La malacrianza de quienes lo han tenido todo

Catalina Uribe Rincón
04 de abril de 2020 - 05:00 a. m.

Hace 100 años, las vacunas contra la viruela consistían en mezclar las costras de los pacientes enfermos con agua e incorporarlas a través de cortes superficiales en la piel. El propósito era alertar a los cuerpos sanos usando dosis debilitadas del virus. Sin vacuna para el coronavirus, hemos tenido que retroceder más allá de la viruela y echar mano de la medida más antigua de salud pública: el aislamiento. Esta práctica, registrada ya en la Ley Mosaica, surgió no por un virus, sino por una bacteria, la lepra. El nombre cuarentena se popularizó por las medidas instauradas en Venecia durante el siglo XIV cuando, para protegerse de la peste negra, los barcos debían permanecer anclados durante quaranta giorni. Pero bien, 40 días son muchos y los que “podían más” decidían resistir menos.

En su investigación sobre salud pública en Honolulu, el historiador Christopher Kindell encontró que, entre los años 1850-1920, la violación de las cuarentenas estaba casi siempre relacionada con las jerarquías sociales. Los ricos, los blancos y quienes estaban “bien conectados” tenían la posibilidad de escapar las regulaciones de los puertos. Mientras un capitán de barco podía decidir bajarse sin problema y arriesgar la salud de todos, no pasaba lo mismo con un obrero. Y aunque la pandemia del coronavirus ha evidenciado que hay muchos que violan la cuarentena por hambre y necesidad, también ha demostrado que muchos más lo hacen simplemente “porque pueden”.

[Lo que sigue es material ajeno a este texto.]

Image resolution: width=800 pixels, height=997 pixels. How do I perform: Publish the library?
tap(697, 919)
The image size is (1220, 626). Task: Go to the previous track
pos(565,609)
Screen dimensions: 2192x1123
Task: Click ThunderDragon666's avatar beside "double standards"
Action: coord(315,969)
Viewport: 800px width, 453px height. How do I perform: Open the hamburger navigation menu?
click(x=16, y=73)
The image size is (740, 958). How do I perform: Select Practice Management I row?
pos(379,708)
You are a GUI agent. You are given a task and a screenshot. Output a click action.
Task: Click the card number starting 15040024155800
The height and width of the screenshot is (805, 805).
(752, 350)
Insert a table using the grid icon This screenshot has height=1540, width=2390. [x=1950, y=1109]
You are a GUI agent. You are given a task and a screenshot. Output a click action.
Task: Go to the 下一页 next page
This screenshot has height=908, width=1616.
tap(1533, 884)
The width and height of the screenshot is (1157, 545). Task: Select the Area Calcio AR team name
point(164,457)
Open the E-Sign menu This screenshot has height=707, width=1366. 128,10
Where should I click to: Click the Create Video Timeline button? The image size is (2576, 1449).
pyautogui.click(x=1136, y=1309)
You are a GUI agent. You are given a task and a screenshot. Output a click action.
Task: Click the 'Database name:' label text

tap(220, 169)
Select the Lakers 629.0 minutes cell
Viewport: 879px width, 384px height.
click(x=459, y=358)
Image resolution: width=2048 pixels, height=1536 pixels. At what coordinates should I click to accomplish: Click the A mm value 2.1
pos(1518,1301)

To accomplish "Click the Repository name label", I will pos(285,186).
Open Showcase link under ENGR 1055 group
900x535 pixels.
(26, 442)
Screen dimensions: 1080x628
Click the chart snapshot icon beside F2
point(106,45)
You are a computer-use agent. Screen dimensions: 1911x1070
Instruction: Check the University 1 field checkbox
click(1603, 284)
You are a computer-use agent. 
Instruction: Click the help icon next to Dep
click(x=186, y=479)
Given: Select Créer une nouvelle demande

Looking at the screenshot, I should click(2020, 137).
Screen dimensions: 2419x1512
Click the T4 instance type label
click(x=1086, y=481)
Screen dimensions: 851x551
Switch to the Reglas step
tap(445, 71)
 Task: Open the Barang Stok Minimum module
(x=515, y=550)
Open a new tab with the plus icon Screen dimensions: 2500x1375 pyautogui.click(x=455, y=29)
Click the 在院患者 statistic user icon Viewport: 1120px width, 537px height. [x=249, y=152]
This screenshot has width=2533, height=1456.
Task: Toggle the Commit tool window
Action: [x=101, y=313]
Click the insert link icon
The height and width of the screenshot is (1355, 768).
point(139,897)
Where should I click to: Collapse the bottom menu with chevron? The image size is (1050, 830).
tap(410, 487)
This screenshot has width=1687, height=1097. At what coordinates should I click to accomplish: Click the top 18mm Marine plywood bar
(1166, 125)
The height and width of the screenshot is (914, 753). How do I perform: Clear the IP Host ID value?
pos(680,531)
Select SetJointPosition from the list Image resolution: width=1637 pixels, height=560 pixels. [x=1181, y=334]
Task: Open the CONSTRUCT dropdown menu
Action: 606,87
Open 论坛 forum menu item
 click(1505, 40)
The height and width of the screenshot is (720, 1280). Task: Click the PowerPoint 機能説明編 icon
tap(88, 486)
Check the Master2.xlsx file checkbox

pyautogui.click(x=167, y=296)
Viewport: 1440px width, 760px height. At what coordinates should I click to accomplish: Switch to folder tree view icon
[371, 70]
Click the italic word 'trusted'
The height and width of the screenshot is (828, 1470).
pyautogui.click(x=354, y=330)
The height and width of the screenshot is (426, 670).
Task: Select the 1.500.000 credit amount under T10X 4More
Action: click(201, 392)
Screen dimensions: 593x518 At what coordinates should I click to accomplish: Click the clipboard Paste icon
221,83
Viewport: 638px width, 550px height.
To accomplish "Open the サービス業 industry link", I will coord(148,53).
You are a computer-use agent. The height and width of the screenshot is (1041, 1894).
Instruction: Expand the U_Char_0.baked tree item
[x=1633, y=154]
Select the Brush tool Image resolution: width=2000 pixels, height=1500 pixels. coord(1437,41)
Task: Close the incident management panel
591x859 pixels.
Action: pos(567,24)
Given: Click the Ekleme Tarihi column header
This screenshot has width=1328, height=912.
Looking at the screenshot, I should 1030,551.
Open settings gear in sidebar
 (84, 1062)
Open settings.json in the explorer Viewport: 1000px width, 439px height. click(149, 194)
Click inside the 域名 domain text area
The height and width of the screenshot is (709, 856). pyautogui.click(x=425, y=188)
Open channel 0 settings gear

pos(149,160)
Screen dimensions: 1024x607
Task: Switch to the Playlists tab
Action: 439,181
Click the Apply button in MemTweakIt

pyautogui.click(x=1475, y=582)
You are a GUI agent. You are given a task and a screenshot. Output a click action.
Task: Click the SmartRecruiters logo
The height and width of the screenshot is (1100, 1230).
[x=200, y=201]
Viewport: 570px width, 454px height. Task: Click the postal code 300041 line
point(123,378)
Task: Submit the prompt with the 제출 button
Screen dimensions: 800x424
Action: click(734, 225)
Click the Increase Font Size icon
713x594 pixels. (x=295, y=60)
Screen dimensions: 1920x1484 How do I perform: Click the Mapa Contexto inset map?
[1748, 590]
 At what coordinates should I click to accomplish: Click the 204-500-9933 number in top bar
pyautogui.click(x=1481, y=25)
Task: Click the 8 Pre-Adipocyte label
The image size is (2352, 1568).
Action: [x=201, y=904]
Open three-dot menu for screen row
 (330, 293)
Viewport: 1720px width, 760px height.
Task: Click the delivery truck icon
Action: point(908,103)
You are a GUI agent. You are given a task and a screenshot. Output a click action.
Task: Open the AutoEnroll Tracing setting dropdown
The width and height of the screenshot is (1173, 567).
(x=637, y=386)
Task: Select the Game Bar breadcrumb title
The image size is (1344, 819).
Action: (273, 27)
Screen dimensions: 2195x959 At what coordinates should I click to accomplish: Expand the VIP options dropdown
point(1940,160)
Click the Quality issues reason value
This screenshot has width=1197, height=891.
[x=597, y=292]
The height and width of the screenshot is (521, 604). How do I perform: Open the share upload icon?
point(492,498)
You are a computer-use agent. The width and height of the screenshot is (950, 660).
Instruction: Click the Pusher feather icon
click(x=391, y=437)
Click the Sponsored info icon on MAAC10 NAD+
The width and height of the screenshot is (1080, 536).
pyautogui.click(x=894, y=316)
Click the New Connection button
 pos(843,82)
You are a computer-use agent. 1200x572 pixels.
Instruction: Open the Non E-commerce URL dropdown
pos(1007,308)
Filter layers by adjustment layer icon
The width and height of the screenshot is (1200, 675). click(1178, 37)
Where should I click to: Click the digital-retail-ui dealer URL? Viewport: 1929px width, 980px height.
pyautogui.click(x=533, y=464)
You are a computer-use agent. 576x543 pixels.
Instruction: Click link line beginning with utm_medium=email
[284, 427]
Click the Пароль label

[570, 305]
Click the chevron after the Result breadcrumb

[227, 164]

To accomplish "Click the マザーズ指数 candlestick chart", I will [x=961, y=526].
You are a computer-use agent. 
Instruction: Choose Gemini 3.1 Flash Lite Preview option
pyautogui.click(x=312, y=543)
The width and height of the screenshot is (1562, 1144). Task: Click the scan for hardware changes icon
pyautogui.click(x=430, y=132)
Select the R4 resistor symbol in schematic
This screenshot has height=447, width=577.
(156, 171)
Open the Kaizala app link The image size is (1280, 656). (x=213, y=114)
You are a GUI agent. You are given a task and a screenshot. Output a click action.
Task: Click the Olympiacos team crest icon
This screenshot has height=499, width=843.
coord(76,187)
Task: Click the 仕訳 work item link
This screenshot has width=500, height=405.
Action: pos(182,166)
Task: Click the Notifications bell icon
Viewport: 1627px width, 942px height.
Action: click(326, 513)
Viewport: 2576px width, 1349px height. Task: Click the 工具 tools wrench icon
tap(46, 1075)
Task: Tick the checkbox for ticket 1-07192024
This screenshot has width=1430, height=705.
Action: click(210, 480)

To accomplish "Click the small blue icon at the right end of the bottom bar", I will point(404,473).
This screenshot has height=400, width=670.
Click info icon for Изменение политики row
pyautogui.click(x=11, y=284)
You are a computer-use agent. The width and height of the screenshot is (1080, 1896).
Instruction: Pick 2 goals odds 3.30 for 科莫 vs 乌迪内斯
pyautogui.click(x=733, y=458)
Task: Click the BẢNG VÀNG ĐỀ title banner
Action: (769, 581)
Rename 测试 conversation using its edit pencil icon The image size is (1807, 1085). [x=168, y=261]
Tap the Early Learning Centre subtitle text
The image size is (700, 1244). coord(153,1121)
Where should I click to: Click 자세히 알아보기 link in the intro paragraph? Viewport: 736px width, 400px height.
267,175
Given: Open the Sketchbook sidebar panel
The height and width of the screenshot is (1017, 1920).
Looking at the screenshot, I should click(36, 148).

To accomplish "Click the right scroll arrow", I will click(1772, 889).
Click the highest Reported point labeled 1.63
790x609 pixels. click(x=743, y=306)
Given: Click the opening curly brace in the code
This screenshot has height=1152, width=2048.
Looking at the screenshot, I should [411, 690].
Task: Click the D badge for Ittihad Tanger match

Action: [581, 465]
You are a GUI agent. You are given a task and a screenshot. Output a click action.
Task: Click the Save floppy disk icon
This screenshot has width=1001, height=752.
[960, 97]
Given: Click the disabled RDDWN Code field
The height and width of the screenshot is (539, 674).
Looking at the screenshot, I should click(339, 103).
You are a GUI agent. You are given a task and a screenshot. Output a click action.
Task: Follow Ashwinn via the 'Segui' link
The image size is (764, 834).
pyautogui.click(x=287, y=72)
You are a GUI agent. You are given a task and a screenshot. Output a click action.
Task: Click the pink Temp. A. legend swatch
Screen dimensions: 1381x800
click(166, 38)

Ese “porque pueden” se traduce en: tengo los medios y soy un malcriado. Los casos abundan. Los habitantes de la isla de Noirmoutier vieron con ira cómo los ricos de París decidieron, a pesar de las restricciones, ir a pasar el encierro en sus casas de vacaciones. Lo mismo ha sucedido con otros destinos de “veraneo” que, por ser sólo de estación, tienen muy poca capacidad hospitalaria. En Nueva York, los que pueden han invadido Connecticut y en Italia han arriesgado Sicilia. Los españoles, como José María Aznar, se han ido a sus villas en Marbella. Y, sin ir muy lejos, hubo varios bogotanos que salieron para Anapoima durante el simulacro. De haberse enfermado, “los que pueden” regresarían a Bogotá. ¿Y los habitantes de Anapoima que podrían haber contagiado? ¿Cuántas UCI tienen allá, acaso?

El caso que fue tendencia en Latinoamérica fue el de Carmela Hontou, la diseñadora de modas que llegó a Montevideo de Europa. Pese a las recomendaciones, Carmela almorzó con su madre de 84 años y después se fue a un matrimonio de 500 invitados. La pobre sólo se quedó tres horas en el evento porque se “sentía cansada”. Sin embargo, esas tres horas fueron suficientes para que la mitad de los casos que tenía Uruguay en ese momento fueran producto de su contagio. Con la misma insensatez, en Colombia muchas familias, con tal de no hacer aseo, han decidido “renombrar” a sus empleadas del servicio “niñeras” o “cuidadoras de adultos mayores”, obligando a cientos de mujeres a moverse en transporte público de un lado a otro con riesgo de contagiarse y contagiar a otros.